Jeremy, thanks for the comments. It is helpful. Please see below.
Jeremy Fitzhardinge wrote:
>Yu, Ke wrote:
>Hi Jeremy,
>
>
>Thanks for doing this. I looked at the changes in 2.6.18-xen and put them
>into the
>too-hard basket.
>
>Some general comments about patch submission:
>* please send patches one-per-mail, with [PATCH N/M] in the subject line
>to
>indicate ordering
>* in each mail, include the full changelog description like you have below
>* each person signing off the mail should have a Signed-off-by: line
>This makes it easier to do line-by-line commentary on the patches and also
>process
>it with the tools I have on hand.
Yes, I will follow this way next time.
>
>I just committed these patches to my tree, rebased onto xen-tip/dom0/core as
>xen-tip/dom0/acpi-parser, but I haven't even compile-tested to see if the
>rebase
>worked. But I did cut-and-paste the overview into the first patch comment so
>its
>recorded properly.
>
>
>=== Overview ===
>
>Requirement: Xen hypervisor need Cx/Px ACPI info to do the Cx/Px states power
>management. This info is provided by BIOS ACPI table. Since hypervisor has no
>ACPI parser, this info has to be parsed by domain0 kernel ACPI sub-system, and
>then passed to hypervisor by hypercall.
>
>
>Couldn't this be done with a variant of the cpufreq_acpi driver? It needs to
>parse the
>tables, but rather than acting on them directly it passes the information to
>Xen?
Oh, you raise a good point. This is a more clean design. I go through the
related code again. And find this method seems feasible. Basically, the xen
cpufreq driver need to do two things:
1. pass the initial cpufreq frequency info to xen. This can be done in the xen
cpufreq driver init phase.
2. if hardware cpufreq frequency info changed (see
acpi_processor_ppc_has_changed()), notify xen the changed info. This can be
done by registering one notify callback in cpufreq (see
cpufreq_register_notifier) .
This is just initial thought, I will follow up this with more detail.
And another thing is that cpuidle (Cx info) has no such arch specific place for
xen, we probably still need to use current logic for cpuidle.
>
>
>To make this happen, the key point is to add hook in the kernel ACPI
>sub-system.
>Fortunately, kernel already has good abstraction, and only several places need
>to
>add hook. To be more detail, there is an acpi_processor_driver (in
>drivers/acpi/processor_core.c) , which all the Cx/Px parsing event will go to.
>This
>driver will call its acpi processor event handler, e.g. add/remove,
>start/stop, notify to
>handle these events.

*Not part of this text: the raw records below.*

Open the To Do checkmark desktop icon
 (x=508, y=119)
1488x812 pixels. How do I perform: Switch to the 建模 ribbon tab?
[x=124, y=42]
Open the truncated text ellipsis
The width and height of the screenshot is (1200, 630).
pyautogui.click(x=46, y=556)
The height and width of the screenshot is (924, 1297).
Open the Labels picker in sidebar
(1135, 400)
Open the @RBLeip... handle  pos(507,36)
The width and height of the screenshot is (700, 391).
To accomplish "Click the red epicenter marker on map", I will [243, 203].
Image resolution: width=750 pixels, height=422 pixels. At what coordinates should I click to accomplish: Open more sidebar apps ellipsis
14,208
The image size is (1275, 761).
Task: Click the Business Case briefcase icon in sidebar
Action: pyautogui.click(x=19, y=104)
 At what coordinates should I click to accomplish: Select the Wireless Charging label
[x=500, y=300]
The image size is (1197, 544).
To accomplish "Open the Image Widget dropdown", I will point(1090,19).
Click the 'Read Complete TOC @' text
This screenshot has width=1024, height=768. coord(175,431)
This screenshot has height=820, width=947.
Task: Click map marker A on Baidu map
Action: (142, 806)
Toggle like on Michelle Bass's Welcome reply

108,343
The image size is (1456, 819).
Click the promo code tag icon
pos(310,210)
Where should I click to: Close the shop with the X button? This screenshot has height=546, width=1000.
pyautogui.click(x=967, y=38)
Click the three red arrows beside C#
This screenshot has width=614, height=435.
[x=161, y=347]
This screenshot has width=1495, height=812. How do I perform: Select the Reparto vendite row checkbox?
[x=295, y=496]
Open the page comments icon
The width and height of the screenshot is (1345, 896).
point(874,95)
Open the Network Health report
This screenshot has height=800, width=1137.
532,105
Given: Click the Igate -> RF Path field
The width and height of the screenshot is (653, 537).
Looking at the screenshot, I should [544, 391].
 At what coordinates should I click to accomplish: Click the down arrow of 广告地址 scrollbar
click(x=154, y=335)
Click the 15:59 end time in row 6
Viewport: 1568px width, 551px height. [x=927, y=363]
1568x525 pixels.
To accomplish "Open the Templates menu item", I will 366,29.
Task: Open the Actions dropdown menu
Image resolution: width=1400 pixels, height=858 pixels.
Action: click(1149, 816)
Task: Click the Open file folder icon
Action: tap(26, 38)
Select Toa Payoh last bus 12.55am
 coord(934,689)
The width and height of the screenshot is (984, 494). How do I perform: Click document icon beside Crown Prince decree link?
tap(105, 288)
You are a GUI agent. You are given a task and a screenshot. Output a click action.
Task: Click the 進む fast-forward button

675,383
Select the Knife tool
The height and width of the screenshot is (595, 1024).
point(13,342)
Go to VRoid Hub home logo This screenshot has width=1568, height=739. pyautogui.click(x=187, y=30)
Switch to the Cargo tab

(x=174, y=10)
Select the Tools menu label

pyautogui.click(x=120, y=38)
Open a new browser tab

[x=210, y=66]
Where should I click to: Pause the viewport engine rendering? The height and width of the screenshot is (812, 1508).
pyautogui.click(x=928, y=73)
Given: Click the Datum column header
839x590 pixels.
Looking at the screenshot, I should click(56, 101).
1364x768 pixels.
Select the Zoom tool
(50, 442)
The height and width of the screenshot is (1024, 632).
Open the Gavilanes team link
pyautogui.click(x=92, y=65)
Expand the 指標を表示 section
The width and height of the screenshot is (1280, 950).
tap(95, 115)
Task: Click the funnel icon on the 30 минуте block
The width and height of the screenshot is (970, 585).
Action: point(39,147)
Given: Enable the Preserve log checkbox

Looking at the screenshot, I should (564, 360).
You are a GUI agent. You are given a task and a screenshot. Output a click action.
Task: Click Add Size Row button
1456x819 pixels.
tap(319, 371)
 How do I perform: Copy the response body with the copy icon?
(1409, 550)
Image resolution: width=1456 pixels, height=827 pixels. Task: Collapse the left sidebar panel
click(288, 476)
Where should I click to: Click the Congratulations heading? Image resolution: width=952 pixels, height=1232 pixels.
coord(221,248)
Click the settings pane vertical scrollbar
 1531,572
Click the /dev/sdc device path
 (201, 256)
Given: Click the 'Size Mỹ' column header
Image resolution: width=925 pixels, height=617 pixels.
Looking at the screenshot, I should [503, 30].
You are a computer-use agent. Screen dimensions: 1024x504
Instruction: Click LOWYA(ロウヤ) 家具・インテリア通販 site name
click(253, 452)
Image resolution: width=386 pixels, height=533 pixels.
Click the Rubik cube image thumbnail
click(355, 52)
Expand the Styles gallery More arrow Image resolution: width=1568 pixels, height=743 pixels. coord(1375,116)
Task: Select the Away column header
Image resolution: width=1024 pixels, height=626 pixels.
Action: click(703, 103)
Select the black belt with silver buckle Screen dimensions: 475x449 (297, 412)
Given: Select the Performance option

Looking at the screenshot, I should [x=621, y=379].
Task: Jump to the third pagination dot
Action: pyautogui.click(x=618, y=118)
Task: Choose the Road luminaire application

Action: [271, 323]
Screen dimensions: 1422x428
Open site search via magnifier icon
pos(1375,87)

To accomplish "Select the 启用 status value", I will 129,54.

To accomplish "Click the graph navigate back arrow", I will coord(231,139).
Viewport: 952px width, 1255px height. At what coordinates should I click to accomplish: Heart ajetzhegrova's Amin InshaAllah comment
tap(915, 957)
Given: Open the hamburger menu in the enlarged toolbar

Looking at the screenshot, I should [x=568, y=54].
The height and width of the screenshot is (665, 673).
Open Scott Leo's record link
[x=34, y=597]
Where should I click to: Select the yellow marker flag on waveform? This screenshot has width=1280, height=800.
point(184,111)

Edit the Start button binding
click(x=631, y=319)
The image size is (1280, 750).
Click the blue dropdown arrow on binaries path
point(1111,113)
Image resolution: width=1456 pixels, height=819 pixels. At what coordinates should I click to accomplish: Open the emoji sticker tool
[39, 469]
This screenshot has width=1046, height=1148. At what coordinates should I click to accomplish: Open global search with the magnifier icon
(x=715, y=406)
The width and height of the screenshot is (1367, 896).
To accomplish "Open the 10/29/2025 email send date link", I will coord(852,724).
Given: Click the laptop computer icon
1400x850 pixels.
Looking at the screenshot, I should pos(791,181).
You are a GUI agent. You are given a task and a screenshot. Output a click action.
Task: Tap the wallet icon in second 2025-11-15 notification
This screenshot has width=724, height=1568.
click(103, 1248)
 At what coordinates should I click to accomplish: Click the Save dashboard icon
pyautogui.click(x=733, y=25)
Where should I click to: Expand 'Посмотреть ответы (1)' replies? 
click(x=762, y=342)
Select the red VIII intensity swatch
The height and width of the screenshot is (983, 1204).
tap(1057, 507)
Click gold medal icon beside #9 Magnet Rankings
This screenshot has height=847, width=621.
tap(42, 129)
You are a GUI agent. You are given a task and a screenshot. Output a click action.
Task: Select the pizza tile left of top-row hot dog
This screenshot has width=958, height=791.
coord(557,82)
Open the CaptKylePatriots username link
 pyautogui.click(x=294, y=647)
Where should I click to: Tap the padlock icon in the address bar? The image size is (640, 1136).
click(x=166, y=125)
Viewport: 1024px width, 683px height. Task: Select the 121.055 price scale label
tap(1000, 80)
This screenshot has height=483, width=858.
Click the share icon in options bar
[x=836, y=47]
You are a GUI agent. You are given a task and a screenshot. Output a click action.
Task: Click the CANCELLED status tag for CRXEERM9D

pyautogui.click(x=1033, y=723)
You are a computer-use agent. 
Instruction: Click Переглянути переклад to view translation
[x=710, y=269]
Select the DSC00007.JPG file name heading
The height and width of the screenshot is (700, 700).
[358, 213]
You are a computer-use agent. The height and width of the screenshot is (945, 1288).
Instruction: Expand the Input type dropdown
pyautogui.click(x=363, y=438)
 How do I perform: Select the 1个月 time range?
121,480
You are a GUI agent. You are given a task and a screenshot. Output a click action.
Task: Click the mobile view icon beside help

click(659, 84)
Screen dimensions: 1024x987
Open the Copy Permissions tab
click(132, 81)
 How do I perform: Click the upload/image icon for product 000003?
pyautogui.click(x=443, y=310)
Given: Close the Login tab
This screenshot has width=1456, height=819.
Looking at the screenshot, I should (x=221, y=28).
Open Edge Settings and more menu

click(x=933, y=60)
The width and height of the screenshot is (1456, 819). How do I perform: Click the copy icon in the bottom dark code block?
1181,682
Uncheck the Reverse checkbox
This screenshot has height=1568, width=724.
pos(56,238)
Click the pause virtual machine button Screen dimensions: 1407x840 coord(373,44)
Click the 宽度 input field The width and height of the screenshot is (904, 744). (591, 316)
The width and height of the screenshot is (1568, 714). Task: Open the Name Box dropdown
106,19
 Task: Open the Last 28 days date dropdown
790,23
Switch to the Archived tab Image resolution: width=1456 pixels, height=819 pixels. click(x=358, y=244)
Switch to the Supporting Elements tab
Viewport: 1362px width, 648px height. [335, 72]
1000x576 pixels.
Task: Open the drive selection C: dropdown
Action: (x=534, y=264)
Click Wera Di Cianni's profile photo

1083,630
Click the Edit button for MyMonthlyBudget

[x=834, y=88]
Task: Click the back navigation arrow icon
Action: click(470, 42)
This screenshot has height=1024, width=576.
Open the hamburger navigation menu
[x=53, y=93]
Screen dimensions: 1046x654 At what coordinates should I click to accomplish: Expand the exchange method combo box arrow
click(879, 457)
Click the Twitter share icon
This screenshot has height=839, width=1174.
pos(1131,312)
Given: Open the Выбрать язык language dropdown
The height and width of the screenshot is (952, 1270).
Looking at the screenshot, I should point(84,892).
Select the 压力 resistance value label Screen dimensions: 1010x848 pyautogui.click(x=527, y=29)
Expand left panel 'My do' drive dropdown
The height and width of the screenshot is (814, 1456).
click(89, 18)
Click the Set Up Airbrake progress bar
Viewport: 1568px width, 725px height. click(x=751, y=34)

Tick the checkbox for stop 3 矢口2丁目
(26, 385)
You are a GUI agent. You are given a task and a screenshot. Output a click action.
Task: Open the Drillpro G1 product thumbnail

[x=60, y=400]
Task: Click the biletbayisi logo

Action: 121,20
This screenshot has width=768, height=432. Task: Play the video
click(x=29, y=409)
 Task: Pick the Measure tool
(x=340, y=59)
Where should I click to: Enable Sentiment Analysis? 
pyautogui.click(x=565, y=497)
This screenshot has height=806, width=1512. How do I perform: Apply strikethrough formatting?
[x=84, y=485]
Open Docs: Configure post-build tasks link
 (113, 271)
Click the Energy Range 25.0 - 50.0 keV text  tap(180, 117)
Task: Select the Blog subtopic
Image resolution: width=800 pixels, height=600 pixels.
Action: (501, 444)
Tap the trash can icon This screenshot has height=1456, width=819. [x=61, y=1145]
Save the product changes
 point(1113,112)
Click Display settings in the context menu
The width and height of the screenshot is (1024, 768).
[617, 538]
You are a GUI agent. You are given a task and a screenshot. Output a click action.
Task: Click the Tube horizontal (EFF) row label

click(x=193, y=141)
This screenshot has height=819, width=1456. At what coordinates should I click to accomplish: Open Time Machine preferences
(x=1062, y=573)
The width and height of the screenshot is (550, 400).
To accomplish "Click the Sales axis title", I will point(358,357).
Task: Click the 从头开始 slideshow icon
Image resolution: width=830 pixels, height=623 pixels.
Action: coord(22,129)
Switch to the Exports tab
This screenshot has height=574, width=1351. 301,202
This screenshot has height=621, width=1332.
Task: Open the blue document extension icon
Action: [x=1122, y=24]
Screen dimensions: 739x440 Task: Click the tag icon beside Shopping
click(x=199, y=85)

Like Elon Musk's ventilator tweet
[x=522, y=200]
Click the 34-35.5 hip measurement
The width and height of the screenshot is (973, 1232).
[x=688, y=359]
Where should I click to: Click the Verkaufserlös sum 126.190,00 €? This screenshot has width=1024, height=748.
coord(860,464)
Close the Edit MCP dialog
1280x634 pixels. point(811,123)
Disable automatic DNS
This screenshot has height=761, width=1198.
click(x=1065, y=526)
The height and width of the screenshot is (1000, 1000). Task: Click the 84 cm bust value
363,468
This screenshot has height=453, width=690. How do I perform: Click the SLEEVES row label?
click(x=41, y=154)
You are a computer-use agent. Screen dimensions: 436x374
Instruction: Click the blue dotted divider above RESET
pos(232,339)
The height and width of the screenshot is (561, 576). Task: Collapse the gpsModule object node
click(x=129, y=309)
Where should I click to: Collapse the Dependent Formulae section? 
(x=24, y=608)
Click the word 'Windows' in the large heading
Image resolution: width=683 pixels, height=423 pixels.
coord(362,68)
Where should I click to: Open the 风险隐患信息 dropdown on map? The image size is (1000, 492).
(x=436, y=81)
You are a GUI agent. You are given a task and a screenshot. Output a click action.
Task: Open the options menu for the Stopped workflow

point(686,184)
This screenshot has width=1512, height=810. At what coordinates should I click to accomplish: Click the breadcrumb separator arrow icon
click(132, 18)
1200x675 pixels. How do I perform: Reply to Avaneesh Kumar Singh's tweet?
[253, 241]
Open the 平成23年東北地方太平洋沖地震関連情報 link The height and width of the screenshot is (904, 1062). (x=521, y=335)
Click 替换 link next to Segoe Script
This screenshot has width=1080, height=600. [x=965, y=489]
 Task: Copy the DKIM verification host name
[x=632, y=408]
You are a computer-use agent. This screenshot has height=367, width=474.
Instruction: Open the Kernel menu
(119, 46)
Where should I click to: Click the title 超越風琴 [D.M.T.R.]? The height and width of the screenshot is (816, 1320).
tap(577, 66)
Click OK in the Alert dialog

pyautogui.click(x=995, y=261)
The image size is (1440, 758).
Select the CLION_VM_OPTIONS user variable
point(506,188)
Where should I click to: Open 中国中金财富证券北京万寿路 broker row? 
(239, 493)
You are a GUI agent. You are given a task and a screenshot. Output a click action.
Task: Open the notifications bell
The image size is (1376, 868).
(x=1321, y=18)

These event handlers in turn will call some library
>functions (in
>drivers/acpi/processor_perflib.c), e.g. acpi_processor_ppc_has_changed,
>acpi_processor_ppc_has_changed, acpi_processor_cst_has_changed, to finish the
>acpi info parsing.
>
>So the conclusion is: adding hooks in acpi_processor_driver and those related
>library functions will satisfy our requirement.
>
>To make the added hook cleaner, we introduce an interface called external
>control
>operation (struct processor_extcntl_ops). All the hooks are encapsulated in
>this
>interface processor_extcntl_ops . Here the "external" means the acpi processor
>is
>controlled by external entity, e.g. VMM. Every kind of external entity can has
>its
>implementation of this interface. In this patch, the interface for Xen is
>implemented.
>
>
>Is the issue that the hypervisor will change the CPUs states asynchronously
>under
>the kernel, and the kernel wants to be informed about those state changes,
>along
>with some kind of mapping from pcpu to vcpu?
In pv_ops dom0, kernel do not need to be informed on the cpu state changes.
Kernel only need to pass the acpi processor info to hypervisor, and let
hypervisor control the CPU states.
>
>What use does the kernel make of that information?
>
>I guess I don't really understand what the larger problem domain is.
Let me explain more detail. In native linux, the Cx/Px processing flow is like
this: firstly, acpi subsystem will parse the ACPI table, and get all Cx/Px
related acpi info (stored as struct acpi_processor, struct
acpi_processor_power, and struct acpi_processor_performance). and then acpi
subsystem will notify cpuidle driver and cpufreq driver to use the parsed acpi
info to control physical processor Cx/Px transition.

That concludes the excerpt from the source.